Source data
---

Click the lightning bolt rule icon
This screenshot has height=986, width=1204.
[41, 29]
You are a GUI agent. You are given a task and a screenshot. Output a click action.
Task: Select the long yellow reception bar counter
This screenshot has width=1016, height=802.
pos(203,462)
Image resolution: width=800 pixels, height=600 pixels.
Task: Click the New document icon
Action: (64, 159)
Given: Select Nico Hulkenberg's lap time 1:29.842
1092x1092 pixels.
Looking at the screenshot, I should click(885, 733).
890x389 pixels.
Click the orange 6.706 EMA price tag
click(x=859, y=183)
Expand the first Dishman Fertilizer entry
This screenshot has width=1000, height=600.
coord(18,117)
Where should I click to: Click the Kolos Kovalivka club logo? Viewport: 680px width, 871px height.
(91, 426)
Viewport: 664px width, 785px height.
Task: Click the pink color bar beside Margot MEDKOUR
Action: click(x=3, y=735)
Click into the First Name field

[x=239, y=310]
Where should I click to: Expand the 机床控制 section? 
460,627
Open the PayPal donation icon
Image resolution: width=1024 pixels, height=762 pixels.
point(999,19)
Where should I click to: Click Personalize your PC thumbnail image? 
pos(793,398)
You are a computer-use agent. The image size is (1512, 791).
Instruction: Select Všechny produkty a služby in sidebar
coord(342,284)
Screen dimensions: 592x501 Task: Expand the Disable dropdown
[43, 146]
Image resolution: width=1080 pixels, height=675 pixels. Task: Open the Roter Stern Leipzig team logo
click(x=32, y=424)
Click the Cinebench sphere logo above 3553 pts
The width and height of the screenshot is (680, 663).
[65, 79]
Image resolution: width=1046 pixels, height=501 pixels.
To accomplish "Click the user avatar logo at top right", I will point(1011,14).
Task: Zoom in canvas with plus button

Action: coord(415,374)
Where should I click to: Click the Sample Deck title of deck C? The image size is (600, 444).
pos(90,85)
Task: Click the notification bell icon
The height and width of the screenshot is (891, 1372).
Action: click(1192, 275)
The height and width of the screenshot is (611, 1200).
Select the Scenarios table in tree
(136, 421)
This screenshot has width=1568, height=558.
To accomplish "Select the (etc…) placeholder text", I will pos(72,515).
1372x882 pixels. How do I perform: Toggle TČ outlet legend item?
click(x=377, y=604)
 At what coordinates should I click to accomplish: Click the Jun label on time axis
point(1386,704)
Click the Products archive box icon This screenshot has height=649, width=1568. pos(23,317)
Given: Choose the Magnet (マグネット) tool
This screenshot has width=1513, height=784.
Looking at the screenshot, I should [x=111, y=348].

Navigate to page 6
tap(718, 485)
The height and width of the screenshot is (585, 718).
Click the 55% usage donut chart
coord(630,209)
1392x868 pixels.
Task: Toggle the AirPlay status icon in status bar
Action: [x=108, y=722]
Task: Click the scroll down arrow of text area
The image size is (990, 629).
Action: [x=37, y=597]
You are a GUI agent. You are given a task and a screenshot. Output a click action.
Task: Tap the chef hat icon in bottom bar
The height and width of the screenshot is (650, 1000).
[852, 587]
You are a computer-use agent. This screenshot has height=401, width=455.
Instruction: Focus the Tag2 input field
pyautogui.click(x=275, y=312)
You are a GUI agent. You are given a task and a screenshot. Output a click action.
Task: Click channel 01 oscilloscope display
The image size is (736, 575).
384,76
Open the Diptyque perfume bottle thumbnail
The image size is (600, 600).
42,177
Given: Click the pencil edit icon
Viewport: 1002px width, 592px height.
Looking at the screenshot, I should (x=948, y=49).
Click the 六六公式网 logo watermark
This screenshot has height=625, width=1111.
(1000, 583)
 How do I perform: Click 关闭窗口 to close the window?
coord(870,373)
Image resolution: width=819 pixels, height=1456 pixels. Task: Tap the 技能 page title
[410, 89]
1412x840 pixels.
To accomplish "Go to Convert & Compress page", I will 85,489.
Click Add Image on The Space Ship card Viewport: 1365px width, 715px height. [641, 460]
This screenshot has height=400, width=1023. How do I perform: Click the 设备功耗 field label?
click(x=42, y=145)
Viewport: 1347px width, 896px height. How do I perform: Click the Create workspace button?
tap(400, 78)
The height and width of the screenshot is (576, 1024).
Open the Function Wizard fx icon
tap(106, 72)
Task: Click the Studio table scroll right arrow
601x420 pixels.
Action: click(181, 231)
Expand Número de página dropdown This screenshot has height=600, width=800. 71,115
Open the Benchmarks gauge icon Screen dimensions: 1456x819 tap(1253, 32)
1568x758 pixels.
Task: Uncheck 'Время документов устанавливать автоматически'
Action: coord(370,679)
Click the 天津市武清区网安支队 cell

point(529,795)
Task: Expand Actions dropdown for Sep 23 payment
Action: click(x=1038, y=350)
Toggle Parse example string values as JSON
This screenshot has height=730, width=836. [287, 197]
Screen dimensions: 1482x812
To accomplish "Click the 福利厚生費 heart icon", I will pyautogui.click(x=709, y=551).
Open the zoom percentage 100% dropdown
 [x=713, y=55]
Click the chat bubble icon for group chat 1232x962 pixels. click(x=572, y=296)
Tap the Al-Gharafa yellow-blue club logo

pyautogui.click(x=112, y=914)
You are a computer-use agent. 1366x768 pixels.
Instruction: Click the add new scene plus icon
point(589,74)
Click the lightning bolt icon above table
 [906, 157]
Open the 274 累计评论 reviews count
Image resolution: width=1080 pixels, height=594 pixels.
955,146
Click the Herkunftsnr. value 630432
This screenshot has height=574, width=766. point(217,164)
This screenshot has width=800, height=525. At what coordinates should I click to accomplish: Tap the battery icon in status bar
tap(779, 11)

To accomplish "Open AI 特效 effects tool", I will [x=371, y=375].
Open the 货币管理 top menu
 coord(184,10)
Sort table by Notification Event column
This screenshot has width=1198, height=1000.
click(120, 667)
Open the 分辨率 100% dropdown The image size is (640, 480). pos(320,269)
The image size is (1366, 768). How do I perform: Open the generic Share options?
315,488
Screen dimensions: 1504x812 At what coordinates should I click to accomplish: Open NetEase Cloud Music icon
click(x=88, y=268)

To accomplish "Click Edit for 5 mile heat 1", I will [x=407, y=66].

---

Please reproduce the entries word for word, starting at the very first line and stopping after the line that contains "Looking at the screenshot, I should click(885, 733).".

(Final result):
Click the lightning bolt rule icon
This screenshot has height=986, width=1204.
[41, 29]
You are a GUI agent. You are given a task and a screenshot. Output a click action.
Task: Select the long yellow reception bar counter
This screenshot has width=1016, height=802.
pos(203,462)
Image resolution: width=800 pixels, height=600 pixels.
Task: Click the New document icon
Action: (64, 159)
Given: Select Nico Hulkenberg's lap time 1:29.842
1092x1092 pixels.
Looking at the screenshot, I should click(885, 733).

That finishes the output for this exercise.